The passage opens with the words “Arami oved avi,” “a wandering Aramean” – Jacob or perhaps Abraham – “was my father.” Pilgrims bringing their first-fruits were recounting the history of the Jewish people from the time of the patriarchs to their own day. But the Haggadah suggests a very different reading, namely that the phrase “Arami oved avi” means “a wandering Aramean sought to kill my father.” This is taken as a reference to Laban, whose deceptions of Jacob led to the creation of an unhealthy adversarial relationship, which only through divine intervention ended without bloodshed.

This (mis)identification leads, in the Haggadah at least, to the branding of Laban as being worse than Pharaoh himself. Why? Because the latter, in the

Haggadah’s view, only sought to kill male children, while the former wanted to “uproot the whole,” i.e., to kill everyone. In other words, the real villain of the story of Passover, if the “Arami oved avi” declaration is to be believed, is not Pharaoh but Laban. But this seems a forced reading of the passage at best.

One creative explanation put forward was by Rabbi Azriel Hildesheimer, one of the giants of 19th-century German Orthodoxy. His explanation relies on counter-history, which asks us to postulate how history’s outcome would have differed had an alternative course of action been pursued. Counter-history is tricky because the contrary is fact, but let’s see in any case how Hildesheimer’s lesson works.

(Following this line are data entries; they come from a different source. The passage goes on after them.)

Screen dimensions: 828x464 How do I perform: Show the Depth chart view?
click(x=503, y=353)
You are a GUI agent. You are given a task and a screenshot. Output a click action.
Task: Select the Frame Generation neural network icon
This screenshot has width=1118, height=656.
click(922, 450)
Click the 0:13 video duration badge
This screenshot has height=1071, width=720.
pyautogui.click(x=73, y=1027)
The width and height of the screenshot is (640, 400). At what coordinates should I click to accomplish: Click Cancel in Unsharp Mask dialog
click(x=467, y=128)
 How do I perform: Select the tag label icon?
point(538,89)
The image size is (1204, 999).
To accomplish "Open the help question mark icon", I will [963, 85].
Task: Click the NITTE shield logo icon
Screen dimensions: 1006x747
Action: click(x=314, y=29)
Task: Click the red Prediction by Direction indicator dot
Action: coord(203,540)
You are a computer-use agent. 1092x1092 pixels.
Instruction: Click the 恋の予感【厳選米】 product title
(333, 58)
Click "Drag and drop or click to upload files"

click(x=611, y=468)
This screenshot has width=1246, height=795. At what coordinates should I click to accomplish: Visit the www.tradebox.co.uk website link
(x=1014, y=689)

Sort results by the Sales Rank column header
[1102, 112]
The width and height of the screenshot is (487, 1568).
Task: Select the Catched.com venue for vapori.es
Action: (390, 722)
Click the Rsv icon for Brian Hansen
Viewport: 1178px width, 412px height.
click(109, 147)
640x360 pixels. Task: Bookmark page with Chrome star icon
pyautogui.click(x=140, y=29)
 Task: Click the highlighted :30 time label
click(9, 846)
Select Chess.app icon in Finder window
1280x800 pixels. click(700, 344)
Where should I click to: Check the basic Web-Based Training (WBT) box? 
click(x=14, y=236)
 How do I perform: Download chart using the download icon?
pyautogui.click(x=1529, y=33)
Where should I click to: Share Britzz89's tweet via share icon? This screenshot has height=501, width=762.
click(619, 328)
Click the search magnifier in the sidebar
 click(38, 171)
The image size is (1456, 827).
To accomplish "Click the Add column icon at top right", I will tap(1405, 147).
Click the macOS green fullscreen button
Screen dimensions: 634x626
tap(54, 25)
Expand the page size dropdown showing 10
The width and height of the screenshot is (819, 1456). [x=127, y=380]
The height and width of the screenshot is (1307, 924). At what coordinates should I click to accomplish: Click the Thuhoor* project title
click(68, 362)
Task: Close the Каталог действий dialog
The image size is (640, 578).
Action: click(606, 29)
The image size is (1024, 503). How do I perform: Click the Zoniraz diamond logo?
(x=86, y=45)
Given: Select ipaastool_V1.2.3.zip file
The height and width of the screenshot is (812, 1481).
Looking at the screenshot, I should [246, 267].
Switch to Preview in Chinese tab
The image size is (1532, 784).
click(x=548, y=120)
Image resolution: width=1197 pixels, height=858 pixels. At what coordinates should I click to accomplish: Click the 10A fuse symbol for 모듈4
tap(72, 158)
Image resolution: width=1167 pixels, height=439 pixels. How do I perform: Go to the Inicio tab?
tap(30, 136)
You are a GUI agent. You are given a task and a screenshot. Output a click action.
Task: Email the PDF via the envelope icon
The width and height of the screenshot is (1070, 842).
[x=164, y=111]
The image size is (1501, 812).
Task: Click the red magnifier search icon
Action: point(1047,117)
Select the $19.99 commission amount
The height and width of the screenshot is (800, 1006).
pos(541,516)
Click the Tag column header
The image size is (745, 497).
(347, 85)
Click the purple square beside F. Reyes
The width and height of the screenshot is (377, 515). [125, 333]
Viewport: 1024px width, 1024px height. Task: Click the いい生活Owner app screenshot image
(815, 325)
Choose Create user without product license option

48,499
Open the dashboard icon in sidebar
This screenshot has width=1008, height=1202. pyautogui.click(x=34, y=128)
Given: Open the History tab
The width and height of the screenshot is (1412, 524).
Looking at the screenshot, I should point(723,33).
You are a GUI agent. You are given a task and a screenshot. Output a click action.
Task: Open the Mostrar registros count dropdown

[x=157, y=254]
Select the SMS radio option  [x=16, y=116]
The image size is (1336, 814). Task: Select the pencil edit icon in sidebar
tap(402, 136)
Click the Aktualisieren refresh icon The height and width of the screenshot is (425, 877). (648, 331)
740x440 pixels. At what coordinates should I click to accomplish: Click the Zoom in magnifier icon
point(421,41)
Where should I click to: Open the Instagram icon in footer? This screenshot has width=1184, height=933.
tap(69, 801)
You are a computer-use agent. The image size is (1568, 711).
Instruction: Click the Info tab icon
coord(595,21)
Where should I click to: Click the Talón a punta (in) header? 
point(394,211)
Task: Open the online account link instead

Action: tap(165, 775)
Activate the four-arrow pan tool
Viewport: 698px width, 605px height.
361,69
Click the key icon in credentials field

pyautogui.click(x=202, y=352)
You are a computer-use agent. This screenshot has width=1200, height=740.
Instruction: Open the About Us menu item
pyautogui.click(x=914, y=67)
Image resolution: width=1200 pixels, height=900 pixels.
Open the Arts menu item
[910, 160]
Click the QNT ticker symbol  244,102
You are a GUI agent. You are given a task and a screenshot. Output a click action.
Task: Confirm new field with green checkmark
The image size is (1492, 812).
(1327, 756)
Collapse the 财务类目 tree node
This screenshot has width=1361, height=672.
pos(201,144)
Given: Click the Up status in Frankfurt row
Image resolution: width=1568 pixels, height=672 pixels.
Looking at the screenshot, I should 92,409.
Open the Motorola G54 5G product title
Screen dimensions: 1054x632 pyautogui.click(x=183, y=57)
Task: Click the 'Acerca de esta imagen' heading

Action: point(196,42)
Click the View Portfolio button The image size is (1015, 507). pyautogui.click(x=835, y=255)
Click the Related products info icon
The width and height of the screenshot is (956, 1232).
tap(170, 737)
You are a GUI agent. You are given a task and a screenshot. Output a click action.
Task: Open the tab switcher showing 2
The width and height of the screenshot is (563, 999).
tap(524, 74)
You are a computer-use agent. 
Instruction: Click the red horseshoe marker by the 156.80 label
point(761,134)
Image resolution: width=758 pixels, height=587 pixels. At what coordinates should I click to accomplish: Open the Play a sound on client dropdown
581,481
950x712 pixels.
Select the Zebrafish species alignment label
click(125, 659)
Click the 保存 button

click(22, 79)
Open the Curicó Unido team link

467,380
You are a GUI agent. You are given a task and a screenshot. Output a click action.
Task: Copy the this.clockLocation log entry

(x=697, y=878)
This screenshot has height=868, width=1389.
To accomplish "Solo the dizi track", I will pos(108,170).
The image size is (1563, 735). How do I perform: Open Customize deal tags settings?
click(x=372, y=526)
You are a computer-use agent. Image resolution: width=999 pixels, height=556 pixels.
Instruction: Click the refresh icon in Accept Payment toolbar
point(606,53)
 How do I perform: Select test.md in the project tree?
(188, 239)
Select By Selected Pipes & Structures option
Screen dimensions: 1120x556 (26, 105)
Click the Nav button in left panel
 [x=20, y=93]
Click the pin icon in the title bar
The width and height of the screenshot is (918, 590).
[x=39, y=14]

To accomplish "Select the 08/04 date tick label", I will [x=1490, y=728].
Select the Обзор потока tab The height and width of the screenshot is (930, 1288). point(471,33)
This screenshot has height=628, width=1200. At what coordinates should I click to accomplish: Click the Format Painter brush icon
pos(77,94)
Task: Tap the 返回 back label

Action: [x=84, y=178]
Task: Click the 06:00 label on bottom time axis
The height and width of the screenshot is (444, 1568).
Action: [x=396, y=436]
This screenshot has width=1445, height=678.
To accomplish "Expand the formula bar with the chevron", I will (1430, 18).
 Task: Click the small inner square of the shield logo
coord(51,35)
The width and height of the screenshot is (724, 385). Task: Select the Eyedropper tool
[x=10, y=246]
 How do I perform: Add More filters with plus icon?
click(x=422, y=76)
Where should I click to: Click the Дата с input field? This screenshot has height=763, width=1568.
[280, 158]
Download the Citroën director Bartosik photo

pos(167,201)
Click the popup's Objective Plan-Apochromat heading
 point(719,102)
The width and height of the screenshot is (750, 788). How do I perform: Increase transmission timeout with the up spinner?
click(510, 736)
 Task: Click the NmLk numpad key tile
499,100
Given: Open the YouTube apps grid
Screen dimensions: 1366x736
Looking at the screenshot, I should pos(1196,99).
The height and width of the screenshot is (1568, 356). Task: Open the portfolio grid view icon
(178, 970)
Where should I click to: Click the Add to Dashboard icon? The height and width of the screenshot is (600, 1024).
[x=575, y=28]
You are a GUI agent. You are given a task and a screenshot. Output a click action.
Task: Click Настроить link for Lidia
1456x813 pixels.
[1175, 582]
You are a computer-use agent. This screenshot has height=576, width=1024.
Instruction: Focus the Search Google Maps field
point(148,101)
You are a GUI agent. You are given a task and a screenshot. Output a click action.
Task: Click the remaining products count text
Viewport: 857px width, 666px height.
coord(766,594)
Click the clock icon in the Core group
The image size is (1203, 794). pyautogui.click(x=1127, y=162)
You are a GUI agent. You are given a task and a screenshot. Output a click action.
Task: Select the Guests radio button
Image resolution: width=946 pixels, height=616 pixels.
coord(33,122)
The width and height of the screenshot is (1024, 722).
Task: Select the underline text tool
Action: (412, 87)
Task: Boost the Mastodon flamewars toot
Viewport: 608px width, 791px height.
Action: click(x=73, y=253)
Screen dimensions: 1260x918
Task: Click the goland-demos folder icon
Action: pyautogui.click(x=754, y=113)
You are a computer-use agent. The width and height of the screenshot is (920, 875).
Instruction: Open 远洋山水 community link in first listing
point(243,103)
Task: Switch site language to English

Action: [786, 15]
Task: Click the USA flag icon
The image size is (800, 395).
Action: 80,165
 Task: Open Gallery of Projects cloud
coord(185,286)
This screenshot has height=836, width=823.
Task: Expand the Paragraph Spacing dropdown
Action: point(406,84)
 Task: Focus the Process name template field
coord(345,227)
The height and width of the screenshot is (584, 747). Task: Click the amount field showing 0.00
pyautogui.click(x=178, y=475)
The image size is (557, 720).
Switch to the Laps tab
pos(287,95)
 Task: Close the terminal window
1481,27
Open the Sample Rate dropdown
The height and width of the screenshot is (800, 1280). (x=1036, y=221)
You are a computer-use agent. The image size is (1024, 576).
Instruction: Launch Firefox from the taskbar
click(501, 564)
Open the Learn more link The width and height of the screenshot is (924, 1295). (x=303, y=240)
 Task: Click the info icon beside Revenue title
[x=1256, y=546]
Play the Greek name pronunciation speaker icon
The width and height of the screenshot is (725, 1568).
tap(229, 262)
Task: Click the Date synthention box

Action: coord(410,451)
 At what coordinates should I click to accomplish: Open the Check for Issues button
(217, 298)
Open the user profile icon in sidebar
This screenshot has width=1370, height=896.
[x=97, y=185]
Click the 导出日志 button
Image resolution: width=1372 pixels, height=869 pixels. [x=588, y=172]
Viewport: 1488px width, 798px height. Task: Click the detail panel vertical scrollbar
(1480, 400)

Hildesheimer asks: What would have happened if Laban had not tricked Jacob by substituting Leah for Rachel? In that case, Hildesheimer argues, Joseph would have been the oldest son, and his father Jacob’s favoritism would not have been a major source of strife. Joseph’s brothers would then not have sold him into slavery, and he would never have gone to Egypt, and never would have stood before Pharaoh, and the whole sequence of events leading to slavery wouldn’t have occurred. Laban wasn’t “worse” than Pharaoh in the usual sense of the word. He was “worse” in the sense that, had he acted more honestly, Pharaoh’s cruelty would never have touched the Israelites at all.

Pharaoh’s oppression was the result of Laban’s trickery and deception.

This works well, from a literary point of view, if you now re-read the opening line of the declaration in Key Tavo. It would then read that “Laban sought to kill my father, and as a result my father went down to Egypt.”

What Hildesheimer is saying is that small acts of deception lead to acts of great cruelty. Laban’s behavior is dangerous because it enables Pharaoh’s. Even our banal sins can metastasize into unspeakable acts of cruelty. That’s a sobering thought for us all to ponder, even if it means waiting a few more minutes to reach page 28.

Rabbi Scott A. Hoffman is the spiritual leader of B’nai Shalom of Olney.